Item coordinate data
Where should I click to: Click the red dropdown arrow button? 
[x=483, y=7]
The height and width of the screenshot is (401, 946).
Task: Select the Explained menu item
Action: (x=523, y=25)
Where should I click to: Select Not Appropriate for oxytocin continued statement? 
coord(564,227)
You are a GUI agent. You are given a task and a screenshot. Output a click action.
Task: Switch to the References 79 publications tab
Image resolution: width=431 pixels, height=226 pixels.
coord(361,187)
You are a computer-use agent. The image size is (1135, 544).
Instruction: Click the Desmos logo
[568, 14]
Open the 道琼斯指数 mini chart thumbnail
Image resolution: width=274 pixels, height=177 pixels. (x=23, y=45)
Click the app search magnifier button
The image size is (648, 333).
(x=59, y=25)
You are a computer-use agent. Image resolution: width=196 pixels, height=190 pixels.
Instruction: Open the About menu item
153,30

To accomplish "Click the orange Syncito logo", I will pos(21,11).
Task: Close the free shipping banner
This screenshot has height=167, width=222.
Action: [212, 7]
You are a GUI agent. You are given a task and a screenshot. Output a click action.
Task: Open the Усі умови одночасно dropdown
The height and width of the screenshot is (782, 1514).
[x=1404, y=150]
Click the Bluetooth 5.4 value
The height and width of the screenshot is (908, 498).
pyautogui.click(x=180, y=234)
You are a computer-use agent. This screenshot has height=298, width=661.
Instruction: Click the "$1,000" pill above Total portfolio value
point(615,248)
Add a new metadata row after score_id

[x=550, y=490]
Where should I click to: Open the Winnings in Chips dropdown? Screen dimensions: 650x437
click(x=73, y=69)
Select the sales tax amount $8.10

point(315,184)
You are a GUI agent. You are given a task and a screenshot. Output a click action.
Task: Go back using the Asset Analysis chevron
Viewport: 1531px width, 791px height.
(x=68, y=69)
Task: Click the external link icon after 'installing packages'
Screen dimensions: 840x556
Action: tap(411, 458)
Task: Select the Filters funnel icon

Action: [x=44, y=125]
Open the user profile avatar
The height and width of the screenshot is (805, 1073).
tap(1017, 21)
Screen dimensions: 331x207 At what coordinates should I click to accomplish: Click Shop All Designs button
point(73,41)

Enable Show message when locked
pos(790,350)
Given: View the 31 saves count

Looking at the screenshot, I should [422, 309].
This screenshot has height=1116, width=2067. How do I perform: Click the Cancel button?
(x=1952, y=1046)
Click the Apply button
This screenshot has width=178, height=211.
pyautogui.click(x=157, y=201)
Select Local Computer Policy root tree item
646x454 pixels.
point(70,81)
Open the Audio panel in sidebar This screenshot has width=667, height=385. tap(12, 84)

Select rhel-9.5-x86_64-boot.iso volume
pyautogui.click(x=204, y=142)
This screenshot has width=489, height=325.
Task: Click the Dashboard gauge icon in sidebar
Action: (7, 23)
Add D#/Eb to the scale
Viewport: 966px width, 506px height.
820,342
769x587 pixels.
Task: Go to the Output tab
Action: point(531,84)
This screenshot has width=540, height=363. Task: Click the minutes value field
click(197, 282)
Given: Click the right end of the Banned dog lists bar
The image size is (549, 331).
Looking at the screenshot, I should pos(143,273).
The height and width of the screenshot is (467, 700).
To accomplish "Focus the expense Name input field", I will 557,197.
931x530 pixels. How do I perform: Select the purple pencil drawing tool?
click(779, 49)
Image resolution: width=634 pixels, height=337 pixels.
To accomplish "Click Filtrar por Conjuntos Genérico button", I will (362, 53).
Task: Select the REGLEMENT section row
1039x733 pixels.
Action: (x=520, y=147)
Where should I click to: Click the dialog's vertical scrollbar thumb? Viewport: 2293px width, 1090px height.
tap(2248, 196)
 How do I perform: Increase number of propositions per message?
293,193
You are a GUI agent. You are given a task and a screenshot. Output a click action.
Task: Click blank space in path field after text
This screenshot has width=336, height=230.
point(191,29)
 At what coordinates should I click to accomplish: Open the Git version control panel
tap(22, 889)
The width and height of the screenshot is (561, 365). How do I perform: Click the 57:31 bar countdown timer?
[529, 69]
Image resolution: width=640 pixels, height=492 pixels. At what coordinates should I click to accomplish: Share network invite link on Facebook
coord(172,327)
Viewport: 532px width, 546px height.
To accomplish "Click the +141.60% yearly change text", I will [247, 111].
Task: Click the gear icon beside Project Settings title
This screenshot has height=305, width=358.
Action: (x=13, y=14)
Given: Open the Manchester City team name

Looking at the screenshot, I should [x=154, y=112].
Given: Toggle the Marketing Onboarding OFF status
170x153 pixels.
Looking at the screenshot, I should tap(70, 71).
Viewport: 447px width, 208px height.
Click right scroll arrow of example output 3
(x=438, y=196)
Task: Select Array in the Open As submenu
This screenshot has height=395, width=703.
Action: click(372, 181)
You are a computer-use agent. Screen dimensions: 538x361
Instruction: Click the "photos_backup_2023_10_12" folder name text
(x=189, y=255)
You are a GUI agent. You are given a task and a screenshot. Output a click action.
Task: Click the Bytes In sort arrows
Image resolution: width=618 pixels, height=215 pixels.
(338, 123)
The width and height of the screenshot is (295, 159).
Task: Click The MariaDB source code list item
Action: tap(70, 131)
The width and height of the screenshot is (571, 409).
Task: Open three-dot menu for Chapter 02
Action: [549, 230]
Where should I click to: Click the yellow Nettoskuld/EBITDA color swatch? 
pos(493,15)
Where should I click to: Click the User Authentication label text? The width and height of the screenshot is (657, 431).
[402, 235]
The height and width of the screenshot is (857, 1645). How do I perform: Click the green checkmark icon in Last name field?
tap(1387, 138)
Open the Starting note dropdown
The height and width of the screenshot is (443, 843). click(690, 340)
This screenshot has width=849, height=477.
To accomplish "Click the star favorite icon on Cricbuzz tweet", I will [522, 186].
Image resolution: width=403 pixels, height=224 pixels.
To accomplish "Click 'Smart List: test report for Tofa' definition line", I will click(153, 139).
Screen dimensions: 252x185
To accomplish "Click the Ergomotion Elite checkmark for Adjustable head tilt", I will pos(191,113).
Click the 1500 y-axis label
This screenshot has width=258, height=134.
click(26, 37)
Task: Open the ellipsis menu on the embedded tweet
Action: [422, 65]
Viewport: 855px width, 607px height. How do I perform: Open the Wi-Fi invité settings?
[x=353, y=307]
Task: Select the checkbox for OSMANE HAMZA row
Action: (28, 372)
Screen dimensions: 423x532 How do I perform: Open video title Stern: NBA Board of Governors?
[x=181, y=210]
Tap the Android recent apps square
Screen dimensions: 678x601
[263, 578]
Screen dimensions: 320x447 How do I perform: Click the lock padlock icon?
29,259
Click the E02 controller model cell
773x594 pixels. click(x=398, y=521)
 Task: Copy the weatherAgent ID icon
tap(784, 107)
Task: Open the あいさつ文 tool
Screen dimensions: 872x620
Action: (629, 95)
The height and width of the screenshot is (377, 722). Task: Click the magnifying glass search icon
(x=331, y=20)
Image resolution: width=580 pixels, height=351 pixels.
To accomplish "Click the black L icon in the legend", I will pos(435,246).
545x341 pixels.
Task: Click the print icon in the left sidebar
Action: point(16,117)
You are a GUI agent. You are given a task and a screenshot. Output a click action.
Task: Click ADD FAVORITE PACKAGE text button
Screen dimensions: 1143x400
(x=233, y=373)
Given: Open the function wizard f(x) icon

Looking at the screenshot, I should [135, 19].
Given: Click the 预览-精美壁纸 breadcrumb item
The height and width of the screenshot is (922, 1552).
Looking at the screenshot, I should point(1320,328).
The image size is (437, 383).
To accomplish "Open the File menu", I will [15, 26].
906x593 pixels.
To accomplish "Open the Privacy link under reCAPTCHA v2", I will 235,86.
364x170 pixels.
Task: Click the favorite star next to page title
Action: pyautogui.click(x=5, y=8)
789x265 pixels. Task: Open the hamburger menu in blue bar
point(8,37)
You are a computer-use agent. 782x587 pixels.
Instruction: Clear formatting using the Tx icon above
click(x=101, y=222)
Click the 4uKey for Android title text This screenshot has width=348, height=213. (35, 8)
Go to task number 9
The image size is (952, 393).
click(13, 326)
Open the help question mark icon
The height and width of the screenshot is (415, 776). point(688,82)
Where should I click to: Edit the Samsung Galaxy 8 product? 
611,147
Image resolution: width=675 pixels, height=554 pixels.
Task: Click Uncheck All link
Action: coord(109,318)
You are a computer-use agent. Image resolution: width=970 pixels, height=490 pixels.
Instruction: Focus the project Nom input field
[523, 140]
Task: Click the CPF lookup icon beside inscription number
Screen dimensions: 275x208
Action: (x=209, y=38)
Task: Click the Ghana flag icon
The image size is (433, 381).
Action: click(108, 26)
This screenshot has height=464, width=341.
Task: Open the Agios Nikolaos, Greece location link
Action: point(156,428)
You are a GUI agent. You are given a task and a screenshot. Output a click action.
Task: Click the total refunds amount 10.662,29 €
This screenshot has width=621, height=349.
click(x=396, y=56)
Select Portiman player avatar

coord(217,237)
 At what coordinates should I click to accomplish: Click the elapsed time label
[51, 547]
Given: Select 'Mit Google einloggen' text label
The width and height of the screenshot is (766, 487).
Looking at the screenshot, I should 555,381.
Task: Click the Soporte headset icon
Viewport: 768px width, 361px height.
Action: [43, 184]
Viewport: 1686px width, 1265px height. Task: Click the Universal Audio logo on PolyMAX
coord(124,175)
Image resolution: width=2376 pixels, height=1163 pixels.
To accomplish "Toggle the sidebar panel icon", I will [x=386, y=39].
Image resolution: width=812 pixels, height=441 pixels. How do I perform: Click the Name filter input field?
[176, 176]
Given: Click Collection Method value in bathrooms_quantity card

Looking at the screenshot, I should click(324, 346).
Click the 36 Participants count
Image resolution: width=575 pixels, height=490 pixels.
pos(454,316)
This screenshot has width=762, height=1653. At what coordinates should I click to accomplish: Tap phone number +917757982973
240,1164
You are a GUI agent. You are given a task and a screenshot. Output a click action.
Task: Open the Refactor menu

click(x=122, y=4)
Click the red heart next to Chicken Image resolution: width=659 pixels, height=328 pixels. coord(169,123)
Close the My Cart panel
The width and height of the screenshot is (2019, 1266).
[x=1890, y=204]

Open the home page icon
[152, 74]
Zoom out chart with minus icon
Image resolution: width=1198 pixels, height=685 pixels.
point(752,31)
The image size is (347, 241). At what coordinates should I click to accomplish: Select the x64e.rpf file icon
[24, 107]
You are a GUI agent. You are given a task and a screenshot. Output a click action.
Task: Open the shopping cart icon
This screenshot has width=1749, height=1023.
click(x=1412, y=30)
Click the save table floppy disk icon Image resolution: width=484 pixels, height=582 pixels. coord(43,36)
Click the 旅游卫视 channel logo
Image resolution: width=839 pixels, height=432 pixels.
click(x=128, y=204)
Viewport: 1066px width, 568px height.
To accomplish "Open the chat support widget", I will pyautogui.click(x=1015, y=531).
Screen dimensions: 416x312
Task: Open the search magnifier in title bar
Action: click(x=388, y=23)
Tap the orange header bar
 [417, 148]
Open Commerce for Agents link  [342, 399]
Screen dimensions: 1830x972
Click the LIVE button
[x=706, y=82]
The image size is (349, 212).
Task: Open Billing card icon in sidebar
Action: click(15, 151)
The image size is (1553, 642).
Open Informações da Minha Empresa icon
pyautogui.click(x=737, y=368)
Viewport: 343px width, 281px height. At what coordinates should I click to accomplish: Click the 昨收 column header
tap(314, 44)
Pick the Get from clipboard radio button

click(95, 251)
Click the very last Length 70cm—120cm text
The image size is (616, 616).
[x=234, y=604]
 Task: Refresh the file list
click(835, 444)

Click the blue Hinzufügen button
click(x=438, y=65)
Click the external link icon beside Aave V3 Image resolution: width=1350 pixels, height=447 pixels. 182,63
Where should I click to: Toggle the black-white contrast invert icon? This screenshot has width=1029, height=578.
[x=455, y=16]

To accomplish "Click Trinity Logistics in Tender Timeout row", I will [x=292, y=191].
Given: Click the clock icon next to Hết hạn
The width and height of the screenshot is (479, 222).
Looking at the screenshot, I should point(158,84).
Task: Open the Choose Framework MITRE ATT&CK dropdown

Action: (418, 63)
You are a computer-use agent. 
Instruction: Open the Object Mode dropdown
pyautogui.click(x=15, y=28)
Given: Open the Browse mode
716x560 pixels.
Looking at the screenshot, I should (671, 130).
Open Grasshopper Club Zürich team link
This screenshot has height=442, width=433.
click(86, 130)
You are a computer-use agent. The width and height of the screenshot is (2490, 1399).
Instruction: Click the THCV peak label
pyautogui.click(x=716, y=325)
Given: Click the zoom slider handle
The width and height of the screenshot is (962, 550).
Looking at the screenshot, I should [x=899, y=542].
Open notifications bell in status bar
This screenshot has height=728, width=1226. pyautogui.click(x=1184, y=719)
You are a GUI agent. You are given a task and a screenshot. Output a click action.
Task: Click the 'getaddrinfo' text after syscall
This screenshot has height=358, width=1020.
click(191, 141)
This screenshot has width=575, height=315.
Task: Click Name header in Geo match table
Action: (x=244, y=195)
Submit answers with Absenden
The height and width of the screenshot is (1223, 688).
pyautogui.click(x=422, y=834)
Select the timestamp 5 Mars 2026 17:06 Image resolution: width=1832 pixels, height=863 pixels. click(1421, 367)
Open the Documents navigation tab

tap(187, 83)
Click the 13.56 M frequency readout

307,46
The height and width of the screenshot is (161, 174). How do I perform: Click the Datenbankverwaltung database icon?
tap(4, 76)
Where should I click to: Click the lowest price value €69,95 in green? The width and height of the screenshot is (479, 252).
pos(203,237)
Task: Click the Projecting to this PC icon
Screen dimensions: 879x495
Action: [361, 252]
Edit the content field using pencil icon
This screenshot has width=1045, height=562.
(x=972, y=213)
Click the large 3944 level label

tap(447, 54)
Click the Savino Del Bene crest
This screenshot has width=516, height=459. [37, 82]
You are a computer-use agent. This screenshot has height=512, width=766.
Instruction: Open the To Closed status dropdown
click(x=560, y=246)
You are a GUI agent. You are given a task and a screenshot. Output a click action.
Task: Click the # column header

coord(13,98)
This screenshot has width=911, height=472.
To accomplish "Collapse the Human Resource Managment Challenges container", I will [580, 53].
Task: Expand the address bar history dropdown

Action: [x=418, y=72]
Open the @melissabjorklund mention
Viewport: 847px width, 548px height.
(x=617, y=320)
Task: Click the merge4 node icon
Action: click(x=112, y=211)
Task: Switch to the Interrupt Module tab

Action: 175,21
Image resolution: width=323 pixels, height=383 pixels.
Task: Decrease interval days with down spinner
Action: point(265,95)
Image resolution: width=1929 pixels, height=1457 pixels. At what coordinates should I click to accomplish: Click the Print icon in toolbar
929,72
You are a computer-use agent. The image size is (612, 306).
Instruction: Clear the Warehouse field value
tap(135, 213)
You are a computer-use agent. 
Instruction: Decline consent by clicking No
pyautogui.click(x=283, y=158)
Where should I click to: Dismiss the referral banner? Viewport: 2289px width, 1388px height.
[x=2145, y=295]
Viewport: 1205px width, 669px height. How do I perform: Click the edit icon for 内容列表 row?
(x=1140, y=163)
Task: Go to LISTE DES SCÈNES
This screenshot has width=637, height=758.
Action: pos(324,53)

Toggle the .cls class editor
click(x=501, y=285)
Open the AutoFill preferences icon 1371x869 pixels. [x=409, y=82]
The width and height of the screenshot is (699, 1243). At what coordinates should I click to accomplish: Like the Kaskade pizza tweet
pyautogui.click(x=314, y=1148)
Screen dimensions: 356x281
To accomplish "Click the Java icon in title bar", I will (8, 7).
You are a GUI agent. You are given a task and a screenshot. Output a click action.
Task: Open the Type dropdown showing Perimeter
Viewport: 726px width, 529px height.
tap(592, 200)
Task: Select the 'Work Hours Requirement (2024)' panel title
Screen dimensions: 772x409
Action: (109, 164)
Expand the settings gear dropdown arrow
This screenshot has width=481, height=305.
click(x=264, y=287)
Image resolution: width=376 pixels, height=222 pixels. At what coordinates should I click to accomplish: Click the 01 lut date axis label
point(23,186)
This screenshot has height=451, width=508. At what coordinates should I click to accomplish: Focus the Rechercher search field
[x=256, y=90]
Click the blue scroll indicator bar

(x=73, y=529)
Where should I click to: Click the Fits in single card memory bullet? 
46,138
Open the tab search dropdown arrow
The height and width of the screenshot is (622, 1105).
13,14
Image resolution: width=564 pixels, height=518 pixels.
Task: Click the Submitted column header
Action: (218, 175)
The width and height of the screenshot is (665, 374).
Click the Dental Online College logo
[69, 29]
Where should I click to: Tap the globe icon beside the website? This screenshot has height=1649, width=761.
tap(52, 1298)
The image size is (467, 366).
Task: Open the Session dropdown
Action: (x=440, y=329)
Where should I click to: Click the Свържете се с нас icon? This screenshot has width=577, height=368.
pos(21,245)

**WHAT YOU SHOULD DO**
Could you copy out the items again, unchanged, from the line with "Open the Starting note dropdown" up to and including the line with "Looking at the screenshot, I should point(1320,328)."?

**EXERCISE ANSWER**
Open the Starting note dropdown
The height and width of the screenshot is (443, 843). click(690, 340)
This screenshot has width=849, height=477.
To accomplish "Click the star favorite icon on Cricbuzz tweet", I will [522, 186].
Image resolution: width=403 pixels, height=224 pixels.
To accomplish "Click 'Smart List: test report for Tofa' definition line", I will click(153, 139).
Screen dimensions: 252x185
To accomplish "Click the Ergomotion Elite checkmark for Adjustable head tilt", I will pos(191,113).
Click the 1500 y-axis label
This screenshot has width=258, height=134.
click(26, 37)
Task: Open the ellipsis menu on the embedded tweet
Action: [422, 65]
Viewport: 855px width, 607px height. How do I perform: Open the Wi-Fi invité settings?
[x=353, y=307]
Task: Select the checkbox for OSMANE HAMZA row
Action: (28, 372)
Screen dimensions: 423x532 How do I perform: Open video title Stern: NBA Board of Governors?
[x=181, y=210]
Tap the Android recent apps square
Screen dimensions: 678x601
[263, 578]
Screen dimensions: 320x447 How do I perform: Click the lock padlock icon?
29,259
Click the E02 controller model cell
773x594 pixels. click(x=398, y=521)
 Task: Copy the weatherAgent ID icon
tap(784, 107)
Task: Open the あいさつ文 tool
Screen dimensions: 872x620
Action: (629, 95)
The height and width of the screenshot is (377, 722). Task: Click the magnifying glass search icon
(x=331, y=20)
Image resolution: width=580 pixels, height=351 pixels.
To accomplish "Click the black L icon in the legend", I will pos(435,246).
545x341 pixels.
Task: Click the print icon in the left sidebar
Action: point(16,117)
You are a GUI agent. You are given a task and a screenshot. Output a click action.
Task: Click ADD FAVORITE PACKAGE text button
Screen dimensions: 1143x400
(x=233, y=373)
Given: Open the function wizard f(x) icon

Looking at the screenshot, I should [135, 19].
Given: Click the 预览-精美壁纸 breadcrumb item
The height and width of the screenshot is (922, 1552).
Looking at the screenshot, I should point(1320,328).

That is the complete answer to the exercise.